What you are asked to do: Write out the lines of the listing again, requests included, starting at the line that has "Where should I click to: Open" and stopping after the line that has "(x=2296, y=35)". Shift every coordinate in the answers by -67.

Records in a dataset

::::::

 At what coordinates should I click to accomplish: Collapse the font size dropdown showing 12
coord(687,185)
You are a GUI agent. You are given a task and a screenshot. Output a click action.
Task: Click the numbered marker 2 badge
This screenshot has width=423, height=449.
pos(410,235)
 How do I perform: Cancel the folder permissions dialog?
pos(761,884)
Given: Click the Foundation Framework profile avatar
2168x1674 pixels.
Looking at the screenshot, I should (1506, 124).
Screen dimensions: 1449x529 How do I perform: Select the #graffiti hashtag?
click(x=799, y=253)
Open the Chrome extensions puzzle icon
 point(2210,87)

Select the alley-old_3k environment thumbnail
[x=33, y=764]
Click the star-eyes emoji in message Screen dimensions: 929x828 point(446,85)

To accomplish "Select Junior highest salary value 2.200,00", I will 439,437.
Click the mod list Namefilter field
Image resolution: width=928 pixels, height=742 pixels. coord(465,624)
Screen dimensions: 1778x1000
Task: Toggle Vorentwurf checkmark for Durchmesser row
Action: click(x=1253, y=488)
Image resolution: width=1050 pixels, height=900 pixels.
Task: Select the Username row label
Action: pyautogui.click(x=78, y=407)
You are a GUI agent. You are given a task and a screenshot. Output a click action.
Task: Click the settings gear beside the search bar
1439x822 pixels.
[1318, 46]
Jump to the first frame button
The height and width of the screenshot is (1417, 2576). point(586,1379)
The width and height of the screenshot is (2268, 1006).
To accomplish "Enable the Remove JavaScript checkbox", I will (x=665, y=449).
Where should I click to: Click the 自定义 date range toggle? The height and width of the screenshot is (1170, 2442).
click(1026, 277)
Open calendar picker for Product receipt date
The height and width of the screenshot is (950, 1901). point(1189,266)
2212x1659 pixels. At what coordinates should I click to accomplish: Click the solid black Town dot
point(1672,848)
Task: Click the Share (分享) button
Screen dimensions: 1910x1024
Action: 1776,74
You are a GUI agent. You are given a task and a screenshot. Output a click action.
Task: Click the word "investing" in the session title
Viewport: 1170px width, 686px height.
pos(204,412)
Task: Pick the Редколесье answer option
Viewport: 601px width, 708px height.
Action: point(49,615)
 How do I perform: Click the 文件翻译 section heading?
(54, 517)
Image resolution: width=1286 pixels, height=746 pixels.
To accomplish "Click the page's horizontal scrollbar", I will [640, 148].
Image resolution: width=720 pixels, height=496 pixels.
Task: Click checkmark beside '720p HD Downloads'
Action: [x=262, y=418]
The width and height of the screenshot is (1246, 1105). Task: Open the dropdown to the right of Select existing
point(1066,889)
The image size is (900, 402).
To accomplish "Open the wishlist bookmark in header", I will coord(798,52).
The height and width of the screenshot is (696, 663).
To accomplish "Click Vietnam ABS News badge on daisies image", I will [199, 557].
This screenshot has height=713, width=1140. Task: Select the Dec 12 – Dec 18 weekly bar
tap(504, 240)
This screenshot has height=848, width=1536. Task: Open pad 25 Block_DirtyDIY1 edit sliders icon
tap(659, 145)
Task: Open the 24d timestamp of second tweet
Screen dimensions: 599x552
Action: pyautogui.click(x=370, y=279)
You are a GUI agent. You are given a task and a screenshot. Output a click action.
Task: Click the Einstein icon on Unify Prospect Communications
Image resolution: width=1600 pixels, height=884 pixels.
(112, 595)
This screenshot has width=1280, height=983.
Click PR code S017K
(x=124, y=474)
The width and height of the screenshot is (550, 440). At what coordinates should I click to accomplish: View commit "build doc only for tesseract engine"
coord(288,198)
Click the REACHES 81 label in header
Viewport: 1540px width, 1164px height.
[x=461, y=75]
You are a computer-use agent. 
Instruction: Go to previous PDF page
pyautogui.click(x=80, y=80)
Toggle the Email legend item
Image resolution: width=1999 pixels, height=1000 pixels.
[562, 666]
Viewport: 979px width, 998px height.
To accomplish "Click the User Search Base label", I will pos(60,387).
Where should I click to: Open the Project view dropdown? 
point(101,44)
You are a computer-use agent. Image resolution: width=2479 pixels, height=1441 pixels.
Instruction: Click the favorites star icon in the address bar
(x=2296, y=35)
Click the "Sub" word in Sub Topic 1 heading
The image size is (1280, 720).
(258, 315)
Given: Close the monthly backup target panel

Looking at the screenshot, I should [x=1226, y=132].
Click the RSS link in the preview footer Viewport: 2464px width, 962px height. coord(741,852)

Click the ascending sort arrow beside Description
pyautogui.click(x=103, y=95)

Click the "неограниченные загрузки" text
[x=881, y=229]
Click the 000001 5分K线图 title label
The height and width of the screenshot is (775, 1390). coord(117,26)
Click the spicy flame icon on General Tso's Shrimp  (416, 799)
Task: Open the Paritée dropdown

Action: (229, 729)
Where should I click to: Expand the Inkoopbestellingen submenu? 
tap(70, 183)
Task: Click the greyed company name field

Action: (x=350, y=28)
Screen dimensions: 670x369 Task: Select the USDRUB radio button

::::::

Answer to the problem:
Where should I click to: Open the Project view dropdown? 
point(34,-23)
You are a computer-use agent. Image resolution: width=2479 pixels, height=1441 pixels.
Instruction: Click the favorites star icon in the address bar
(x=2229, y=-32)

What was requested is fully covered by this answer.